* Work request
Type every record exactly as it appears.

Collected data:
++++++++++

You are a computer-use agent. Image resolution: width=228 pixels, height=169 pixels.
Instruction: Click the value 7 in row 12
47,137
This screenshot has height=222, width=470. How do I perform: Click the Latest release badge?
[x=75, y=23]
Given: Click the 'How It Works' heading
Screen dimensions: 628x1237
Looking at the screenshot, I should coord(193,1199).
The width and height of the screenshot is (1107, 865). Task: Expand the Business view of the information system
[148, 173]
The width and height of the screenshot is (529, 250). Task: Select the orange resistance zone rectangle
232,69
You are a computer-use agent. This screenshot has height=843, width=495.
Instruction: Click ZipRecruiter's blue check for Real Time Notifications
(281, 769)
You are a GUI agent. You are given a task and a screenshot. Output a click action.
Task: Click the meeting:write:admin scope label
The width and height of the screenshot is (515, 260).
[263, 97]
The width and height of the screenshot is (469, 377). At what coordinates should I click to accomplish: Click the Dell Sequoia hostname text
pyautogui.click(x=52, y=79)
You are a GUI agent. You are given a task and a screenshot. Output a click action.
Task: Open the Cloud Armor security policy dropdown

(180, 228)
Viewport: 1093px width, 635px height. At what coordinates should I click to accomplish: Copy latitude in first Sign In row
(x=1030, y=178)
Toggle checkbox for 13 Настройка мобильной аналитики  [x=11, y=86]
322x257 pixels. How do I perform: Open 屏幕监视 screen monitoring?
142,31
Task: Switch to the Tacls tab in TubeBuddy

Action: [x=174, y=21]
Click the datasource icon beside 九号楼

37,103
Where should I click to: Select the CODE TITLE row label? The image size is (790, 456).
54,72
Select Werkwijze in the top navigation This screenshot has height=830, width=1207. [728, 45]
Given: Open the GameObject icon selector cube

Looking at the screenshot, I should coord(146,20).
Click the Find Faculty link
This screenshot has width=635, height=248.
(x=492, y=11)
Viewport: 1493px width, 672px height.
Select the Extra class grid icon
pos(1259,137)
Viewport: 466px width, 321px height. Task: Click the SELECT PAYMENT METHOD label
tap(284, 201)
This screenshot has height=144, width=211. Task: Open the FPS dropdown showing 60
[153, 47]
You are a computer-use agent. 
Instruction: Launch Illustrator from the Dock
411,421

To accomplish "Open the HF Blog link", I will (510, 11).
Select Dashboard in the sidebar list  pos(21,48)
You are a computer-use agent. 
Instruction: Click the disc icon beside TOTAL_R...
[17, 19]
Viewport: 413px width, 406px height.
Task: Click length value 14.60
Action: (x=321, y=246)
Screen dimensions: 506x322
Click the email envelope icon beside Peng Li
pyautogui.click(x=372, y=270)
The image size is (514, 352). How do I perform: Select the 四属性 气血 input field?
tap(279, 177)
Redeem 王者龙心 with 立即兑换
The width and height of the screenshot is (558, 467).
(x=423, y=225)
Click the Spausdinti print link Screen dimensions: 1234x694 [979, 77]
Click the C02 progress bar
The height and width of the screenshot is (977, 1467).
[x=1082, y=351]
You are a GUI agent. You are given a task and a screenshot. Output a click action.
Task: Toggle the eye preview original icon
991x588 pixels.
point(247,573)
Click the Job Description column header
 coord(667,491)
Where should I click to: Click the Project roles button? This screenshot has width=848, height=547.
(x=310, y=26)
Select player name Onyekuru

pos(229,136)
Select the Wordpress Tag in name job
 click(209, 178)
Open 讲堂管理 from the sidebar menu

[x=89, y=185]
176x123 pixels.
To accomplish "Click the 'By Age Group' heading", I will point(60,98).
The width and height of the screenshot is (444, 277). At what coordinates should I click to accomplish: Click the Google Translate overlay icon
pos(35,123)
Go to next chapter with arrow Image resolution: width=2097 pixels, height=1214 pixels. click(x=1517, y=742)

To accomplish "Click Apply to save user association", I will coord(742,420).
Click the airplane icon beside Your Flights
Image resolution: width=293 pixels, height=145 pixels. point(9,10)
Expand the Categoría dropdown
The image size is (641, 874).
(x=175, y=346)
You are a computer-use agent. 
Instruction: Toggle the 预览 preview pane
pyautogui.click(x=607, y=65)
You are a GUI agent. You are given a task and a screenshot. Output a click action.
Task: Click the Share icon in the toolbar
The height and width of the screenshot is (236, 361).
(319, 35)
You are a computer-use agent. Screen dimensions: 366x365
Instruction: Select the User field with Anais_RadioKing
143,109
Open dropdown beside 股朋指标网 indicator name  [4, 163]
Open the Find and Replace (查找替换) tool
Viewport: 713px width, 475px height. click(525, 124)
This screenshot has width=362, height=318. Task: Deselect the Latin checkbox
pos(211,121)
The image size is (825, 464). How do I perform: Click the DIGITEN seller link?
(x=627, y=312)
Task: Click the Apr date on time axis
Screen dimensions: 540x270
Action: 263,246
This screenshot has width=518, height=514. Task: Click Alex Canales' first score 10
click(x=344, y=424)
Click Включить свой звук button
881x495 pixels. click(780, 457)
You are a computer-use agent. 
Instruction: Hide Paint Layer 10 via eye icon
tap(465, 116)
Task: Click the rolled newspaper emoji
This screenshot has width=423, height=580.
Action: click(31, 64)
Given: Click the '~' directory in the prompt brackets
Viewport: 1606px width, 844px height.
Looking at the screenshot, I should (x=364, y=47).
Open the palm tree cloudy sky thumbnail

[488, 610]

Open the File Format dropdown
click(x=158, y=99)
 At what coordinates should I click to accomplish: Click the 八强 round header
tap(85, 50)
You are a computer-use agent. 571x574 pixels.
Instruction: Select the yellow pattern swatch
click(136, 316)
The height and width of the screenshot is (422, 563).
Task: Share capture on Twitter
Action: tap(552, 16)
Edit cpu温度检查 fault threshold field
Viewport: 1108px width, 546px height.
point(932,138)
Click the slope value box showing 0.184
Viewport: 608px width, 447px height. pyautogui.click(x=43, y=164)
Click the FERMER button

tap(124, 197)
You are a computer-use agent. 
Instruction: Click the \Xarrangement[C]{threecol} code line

++++++++++

* Reply to the exercise
You are a computer-use agent. Image resolution: width=228 pixels, height=169 pixels.
Instruction: Click the value 7 in row 12
47,137
This screenshot has height=222, width=470. How do I perform: Click the Latest release badge?
[x=75, y=23]
Given: Click the 'How It Works' heading
Screen dimensions: 628x1237
Looking at the screenshot, I should coord(193,1199).
The width and height of the screenshot is (1107, 865). Task: Expand the Business view of the information system
[148, 173]
The width and height of the screenshot is (529, 250). Task: Select the orange resistance zone rectangle
232,69
You are a computer-use agent. This screenshot has height=843, width=495.
Instruction: Click ZipRecruiter's blue check for Real Time Notifications
(281, 769)
You are a GUI agent. You are given a task and a screenshot. Output a click action.
Task: Click the meeting:write:admin scope label
The width and height of the screenshot is (515, 260).
[263, 97]
The width and height of the screenshot is (469, 377). At what coordinates should I click to accomplish: Click the Dell Sequoia hostname text
pyautogui.click(x=52, y=79)
You are a GUI agent. You are given a task and a screenshot. Output a click action.
Task: Open the Cloud Armor security policy dropdown

(180, 228)
Viewport: 1093px width, 635px height. At what coordinates should I click to accomplish: Copy latitude in first Sign In row
(x=1030, y=178)
Toggle checkbox for 13 Настройка мобильной аналитики  [x=11, y=86]
322x257 pixels. How do I perform: Open 屏幕监视 screen monitoring?
142,31
Task: Switch to the Tacls tab in TubeBuddy

Action: [x=174, y=21]
Click the datasource icon beside 九号楼

37,103
Where should I click to: Select the CODE TITLE row label? The image size is (790, 456).
54,72
Select Werkwijze in the top navigation This screenshot has height=830, width=1207. [728, 45]
Given: Open the GameObject icon selector cube

Looking at the screenshot, I should coord(146,20).
Click the Find Faculty link
This screenshot has width=635, height=248.
(x=492, y=11)
Viewport: 1493px width, 672px height.
Select the Extra class grid icon
pos(1259,137)
Viewport: 466px width, 321px height. Task: Click the SELECT PAYMENT METHOD label
tap(284, 201)
This screenshot has height=144, width=211. Task: Open the FPS dropdown showing 60
[153, 47]
You are a computer-use agent. 
Instruction: Launch Illustrator from the Dock
411,421

To accomplish "Open the HF Blog link", I will (510, 11).
Select Dashboard in the sidebar list  pos(21,48)
You are a computer-use agent. 
Instruction: Click the disc icon beside TOTAL_R...
[17, 19]
Viewport: 413px width, 406px height.
Task: Click length value 14.60
Action: (x=321, y=246)
Screen dimensions: 506x322
Click the email envelope icon beside Peng Li
pyautogui.click(x=372, y=270)
The image size is (514, 352). How do I perform: Select the 四属性 气血 input field?
tap(279, 177)
Redeem 王者龙心 with 立即兑换
The width and height of the screenshot is (558, 467).
(x=423, y=225)
Click the Spausdinti print link Screen dimensions: 1234x694 [979, 77]
Click the C02 progress bar
The height and width of the screenshot is (977, 1467).
[x=1082, y=351]
You are a GUI agent. You are given a task and a screenshot. Output a click action.
Task: Toggle the eye preview original icon
991x588 pixels.
point(247,573)
Click the Job Description column header
 coord(667,491)
Where should I click to: Click the Project roles button? This screenshot has width=848, height=547.
(x=310, y=26)
Select player name Onyekuru

pos(229,136)
Select the Wordpress Tag in name job
 click(209, 178)
Open 讲堂管理 from the sidebar menu

[x=89, y=185]
176x123 pixels.
To accomplish "Click the 'By Age Group' heading", I will point(60,98).
The width and height of the screenshot is (444, 277). At what coordinates should I click to accomplish: Click the Google Translate overlay icon
pos(35,123)
Go to next chapter with arrow Image resolution: width=2097 pixels, height=1214 pixels. click(x=1517, y=742)

To accomplish "Click Apply to save user association", I will coord(742,420).
Click the airplane icon beside Your Flights
Image resolution: width=293 pixels, height=145 pixels. point(9,10)
Expand the Categoría dropdown
The image size is (641, 874).
(x=175, y=346)
You are a computer-use agent. 
Instruction: Toggle the 预览 preview pane
pyautogui.click(x=607, y=65)
You are a GUI agent. You are given a task and a screenshot. Output a click action.
Task: Click the Share icon in the toolbar
The height and width of the screenshot is (236, 361).
(319, 35)
You are a computer-use agent. Screen dimensions: 366x365
Instruction: Select the User field with Anais_RadioKing
143,109
Open dropdown beside 股朋指标网 indicator name  [4, 163]
Open the Find and Replace (查找替换) tool
Viewport: 713px width, 475px height. click(525, 124)
This screenshot has width=362, height=318. Task: Deselect the Latin checkbox
pos(211,121)
The image size is (825, 464). How do I perform: Click the DIGITEN seller link?
(x=627, y=312)
Task: Click the Apr date on time axis
Screen dimensions: 540x270
Action: 263,246
This screenshot has width=518, height=514. Task: Click Alex Canales' first score 10
click(x=344, y=424)
Click Включить свой звук button
881x495 pixels. click(780, 457)
You are a computer-use agent. 
Instruction: Hide Paint Layer 10 via eye icon
tap(465, 116)
Task: Click the rolled newspaper emoji
This screenshot has width=423, height=580.
Action: click(31, 64)
Given: Click the '~' directory in the prompt brackets
Viewport: 1606px width, 844px height.
Looking at the screenshot, I should (x=364, y=47).
Open the palm tree cloudy sky thumbnail

[488, 610]

Open the File Format dropdown
click(x=158, y=99)
 At what coordinates should I click to accomplish: Click the 八强 round header
tap(85, 50)
You are a computer-use agent. 571x574 pixels.
Instruction: Select the yellow pattern swatch
click(136, 316)
The height and width of the screenshot is (422, 563).
Task: Share capture on Twitter
Action: tap(552, 16)
Edit cpu温度检查 fault threshold field
Viewport: 1108px width, 546px height.
point(932,138)
Click the slope value box showing 0.184
Viewport: 608px width, 447px height. pyautogui.click(x=43, y=164)
Click the FERMER button

tap(124, 197)
You are a computer-use agent. 
Instruction: Click the \Xarrangement[C]{threecol} code line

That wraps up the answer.